_WORK REQUEST:_ Exactly as they stand, write out all of the entries again.

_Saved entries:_
....
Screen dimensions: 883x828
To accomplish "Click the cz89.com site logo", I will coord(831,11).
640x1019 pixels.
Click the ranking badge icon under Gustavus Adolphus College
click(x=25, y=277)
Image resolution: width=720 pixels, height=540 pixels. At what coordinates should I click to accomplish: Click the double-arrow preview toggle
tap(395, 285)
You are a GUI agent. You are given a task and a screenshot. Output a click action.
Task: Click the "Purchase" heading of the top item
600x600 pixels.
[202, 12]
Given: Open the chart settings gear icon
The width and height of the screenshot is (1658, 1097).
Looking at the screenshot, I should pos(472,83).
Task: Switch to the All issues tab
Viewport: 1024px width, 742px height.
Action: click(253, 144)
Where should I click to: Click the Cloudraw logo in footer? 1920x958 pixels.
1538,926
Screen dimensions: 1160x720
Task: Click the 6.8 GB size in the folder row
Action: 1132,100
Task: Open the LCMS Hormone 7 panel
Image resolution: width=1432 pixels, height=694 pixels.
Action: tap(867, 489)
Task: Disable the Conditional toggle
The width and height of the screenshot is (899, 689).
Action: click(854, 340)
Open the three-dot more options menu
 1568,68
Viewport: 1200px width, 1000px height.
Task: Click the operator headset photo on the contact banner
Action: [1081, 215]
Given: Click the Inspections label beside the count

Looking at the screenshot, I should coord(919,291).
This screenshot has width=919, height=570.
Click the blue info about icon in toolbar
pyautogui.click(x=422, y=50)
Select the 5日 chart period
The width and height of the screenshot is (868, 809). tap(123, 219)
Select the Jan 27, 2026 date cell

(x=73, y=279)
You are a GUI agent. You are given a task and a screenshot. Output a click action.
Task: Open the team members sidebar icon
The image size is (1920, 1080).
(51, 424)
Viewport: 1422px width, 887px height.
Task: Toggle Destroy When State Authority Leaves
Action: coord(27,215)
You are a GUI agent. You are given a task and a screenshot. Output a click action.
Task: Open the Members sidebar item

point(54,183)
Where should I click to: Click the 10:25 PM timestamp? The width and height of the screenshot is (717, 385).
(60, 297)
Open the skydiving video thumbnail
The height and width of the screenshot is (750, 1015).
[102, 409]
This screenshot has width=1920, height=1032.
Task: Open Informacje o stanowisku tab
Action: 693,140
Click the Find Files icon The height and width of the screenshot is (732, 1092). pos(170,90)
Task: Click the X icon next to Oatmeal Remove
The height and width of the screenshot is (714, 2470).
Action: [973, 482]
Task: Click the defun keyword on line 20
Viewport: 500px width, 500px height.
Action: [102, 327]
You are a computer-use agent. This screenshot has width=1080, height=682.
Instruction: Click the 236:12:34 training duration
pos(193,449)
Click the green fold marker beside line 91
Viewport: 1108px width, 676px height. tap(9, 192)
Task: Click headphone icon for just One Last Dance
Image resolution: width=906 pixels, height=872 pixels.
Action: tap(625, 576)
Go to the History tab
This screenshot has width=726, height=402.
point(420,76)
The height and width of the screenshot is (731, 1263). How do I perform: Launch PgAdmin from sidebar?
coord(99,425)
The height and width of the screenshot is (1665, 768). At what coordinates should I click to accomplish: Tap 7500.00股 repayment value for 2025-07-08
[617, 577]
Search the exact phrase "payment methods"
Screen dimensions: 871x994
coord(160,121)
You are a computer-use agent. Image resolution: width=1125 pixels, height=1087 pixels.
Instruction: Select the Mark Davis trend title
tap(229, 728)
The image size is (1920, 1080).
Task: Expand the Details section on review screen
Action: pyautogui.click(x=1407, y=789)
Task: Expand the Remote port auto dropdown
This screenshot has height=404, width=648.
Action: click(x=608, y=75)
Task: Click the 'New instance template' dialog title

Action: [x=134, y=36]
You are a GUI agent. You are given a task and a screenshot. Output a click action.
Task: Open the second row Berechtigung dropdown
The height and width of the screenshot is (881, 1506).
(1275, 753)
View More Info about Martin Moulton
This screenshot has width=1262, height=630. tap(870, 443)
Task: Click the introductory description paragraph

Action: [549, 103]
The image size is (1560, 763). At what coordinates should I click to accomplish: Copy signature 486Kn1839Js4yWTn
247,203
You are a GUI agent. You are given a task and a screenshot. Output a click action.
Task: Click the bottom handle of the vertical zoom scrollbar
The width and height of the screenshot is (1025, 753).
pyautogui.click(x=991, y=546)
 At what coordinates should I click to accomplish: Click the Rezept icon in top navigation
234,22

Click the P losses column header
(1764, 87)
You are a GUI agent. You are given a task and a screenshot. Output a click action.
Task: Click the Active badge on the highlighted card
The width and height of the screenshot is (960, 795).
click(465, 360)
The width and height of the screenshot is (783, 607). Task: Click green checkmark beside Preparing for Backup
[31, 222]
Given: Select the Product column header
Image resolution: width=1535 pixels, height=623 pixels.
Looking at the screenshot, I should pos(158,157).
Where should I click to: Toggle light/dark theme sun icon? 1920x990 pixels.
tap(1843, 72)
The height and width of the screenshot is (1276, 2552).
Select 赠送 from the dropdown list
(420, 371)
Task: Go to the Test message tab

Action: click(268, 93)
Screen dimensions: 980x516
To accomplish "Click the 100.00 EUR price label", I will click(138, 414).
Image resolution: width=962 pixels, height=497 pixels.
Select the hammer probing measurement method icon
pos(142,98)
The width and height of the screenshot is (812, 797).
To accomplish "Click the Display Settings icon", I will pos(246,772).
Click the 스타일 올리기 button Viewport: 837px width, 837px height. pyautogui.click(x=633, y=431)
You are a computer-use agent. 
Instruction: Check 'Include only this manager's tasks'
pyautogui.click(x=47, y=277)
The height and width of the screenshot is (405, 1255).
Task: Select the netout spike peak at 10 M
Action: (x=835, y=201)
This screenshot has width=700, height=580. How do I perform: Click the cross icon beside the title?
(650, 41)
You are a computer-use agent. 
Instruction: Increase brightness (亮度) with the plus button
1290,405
....
_RESULT:_
Screen dimensions: 883x828
To accomplish "Click the cz89.com site logo", I will coord(831,11).
640x1019 pixels.
Click the ranking badge icon under Gustavus Adolphus College
click(x=25, y=277)
Image resolution: width=720 pixels, height=540 pixels. At what coordinates should I click to accomplish: Click the double-arrow preview toggle
tap(395, 285)
You are a GUI agent. You are given a task and a screenshot. Output a click action.
Task: Click the "Purchase" heading of the top item
600x600 pixels.
[202, 12]
Given: Open the chart settings gear icon
The width and height of the screenshot is (1658, 1097).
Looking at the screenshot, I should pos(472,83).
Task: Switch to the All issues tab
Viewport: 1024px width, 742px height.
Action: click(253, 144)
Where should I click to: Click the Cloudraw logo in footer? 1920x958 pixels.
1538,926
Screen dimensions: 1160x720
Task: Click the 6.8 GB size in the folder row
Action: 1132,100
Task: Open the LCMS Hormone 7 panel
Image resolution: width=1432 pixels, height=694 pixels.
Action: tap(867, 489)
Task: Disable the Conditional toggle
The width and height of the screenshot is (899, 689).
Action: click(854, 340)
Open the three-dot more options menu
 1568,68
Viewport: 1200px width, 1000px height.
Task: Click the operator headset photo on the contact banner
Action: [1081, 215]
Given: Click the Inspections label beside the count

Looking at the screenshot, I should coord(919,291).
This screenshot has width=919, height=570.
Click the blue info about icon in toolbar
pyautogui.click(x=422, y=50)
Select the 5日 chart period
The width and height of the screenshot is (868, 809). tap(123, 219)
Select the Jan 27, 2026 date cell

(x=73, y=279)
You are a GUI agent. You are given a task and a screenshot. Output a click action.
Task: Open the team members sidebar icon
The image size is (1920, 1080).
(51, 424)
Viewport: 1422px width, 887px height.
Task: Toggle Destroy When State Authority Leaves
Action: coord(27,215)
You are a GUI agent. You are given a task and a screenshot. Output a click action.
Task: Open the Members sidebar item

point(54,183)
Where should I click to: Click the 10:25 PM timestamp? The width and height of the screenshot is (717, 385).
(60, 297)
Open the skydiving video thumbnail
The height and width of the screenshot is (750, 1015).
[102, 409]
This screenshot has width=1920, height=1032.
Task: Open Informacje o stanowisku tab
Action: 693,140
Click the Find Files icon The height and width of the screenshot is (732, 1092). pos(170,90)
Task: Click the X icon next to Oatmeal Remove
The height and width of the screenshot is (714, 2470).
Action: [973, 482]
Task: Click the defun keyword on line 20
Viewport: 500px width, 500px height.
Action: [102, 327]
You are a computer-use agent. This screenshot has width=1080, height=682.
Instruction: Click the 236:12:34 training duration
pos(193,449)
Click the green fold marker beside line 91
Viewport: 1108px width, 676px height. tap(9, 192)
Task: Click headphone icon for just One Last Dance
Image resolution: width=906 pixels, height=872 pixels.
Action: tap(625, 576)
Go to the History tab
This screenshot has width=726, height=402.
point(420,76)
The height and width of the screenshot is (731, 1263). How do I perform: Launch PgAdmin from sidebar?
coord(99,425)
The height and width of the screenshot is (1665, 768). At what coordinates should I click to accomplish: Tap 7500.00股 repayment value for 2025-07-08
[617, 577]
Search the exact phrase "payment methods"
Screen dimensions: 871x994
coord(160,121)
You are a computer-use agent. Image resolution: width=1125 pixels, height=1087 pixels.
Instruction: Select the Mark Davis trend title
tap(229, 728)
The image size is (1920, 1080).
Task: Expand the Details section on review screen
Action: pyautogui.click(x=1407, y=789)
Task: Expand the Remote port auto dropdown
This screenshot has height=404, width=648.
Action: click(x=608, y=75)
Task: Click the 'New instance template' dialog title

Action: [x=134, y=36]
You are a GUI agent. You are given a task and a screenshot. Output a click action.
Task: Open the second row Berechtigung dropdown
The height and width of the screenshot is (881, 1506).
(1275, 753)
View More Info about Martin Moulton
This screenshot has width=1262, height=630. tap(870, 443)
Task: Click the introductory description paragraph

Action: [549, 103]
The image size is (1560, 763). At what coordinates should I click to accomplish: Copy signature 486Kn1839Js4yWTn
247,203
You are a GUI agent. You are given a task and a screenshot. Output a click action.
Task: Click the bottom handle of the vertical zoom scrollbar
The width and height of the screenshot is (1025, 753).
pyautogui.click(x=991, y=546)
 At what coordinates should I click to accomplish: Click the Rezept icon in top navigation
234,22

Click the P losses column header
(1764, 87)
You are a GUI agent. You are given a task and a screenshot. Output a click action.
Task: Click the Active badge on the highlighted card
The width and height of the screenshot is (960, 795).
click(465, 360)
The width and height of the screenshot is (783, 607). Task: Click green checkmark beside Preparing for Backup
[31, 222]
Given: Select the Product column header
Image resolution: width=1535 pixels, height=623 pixels.
Looking at the screenshot, I should pos(158,157).
Where should I click to: Toggle light/dark theme sun icon? 1920x990 pixels.
tap(1843, 72)
The height and width of the screenshot is (1276, 2552).
Select 赠送 from the dropdown list
(420, 371)
Task: Go to the Test message tab

Action: click(268, 93)
Screen dimensions: 980x516
To accomplish "Click the 100.00 EUR price label", I will click(138, 414).
Image resolution: width=962 pixels, height=497 pixels.
Select the hammer probing measurement method icon
pos(142,98)
The width and height of the screenshot is (812, 797).
To accomplish "Click the Display Settings icon", I will pos(246,772).
Click the 스타일 올리기 button Viewport: 837px width, 837px height. pyautogui.click(x=633, y=431)
You are a computer-use agent. 
Instruction: Check 'Include only this manager's tasks'
pyautogui.click(x=47, y=277)
The height and width of the screenshot is (405, 1255).
Task: Select the netout spike peak at 10 M
Action: (x=835, y=201)
This screenshot has width=700, height=580. How do I perform: Click the cross icon beside the title?
(650, 41)
You are a computer-use agent. 
Instruction: Increase brightness (亮度) with the plus button
1290,405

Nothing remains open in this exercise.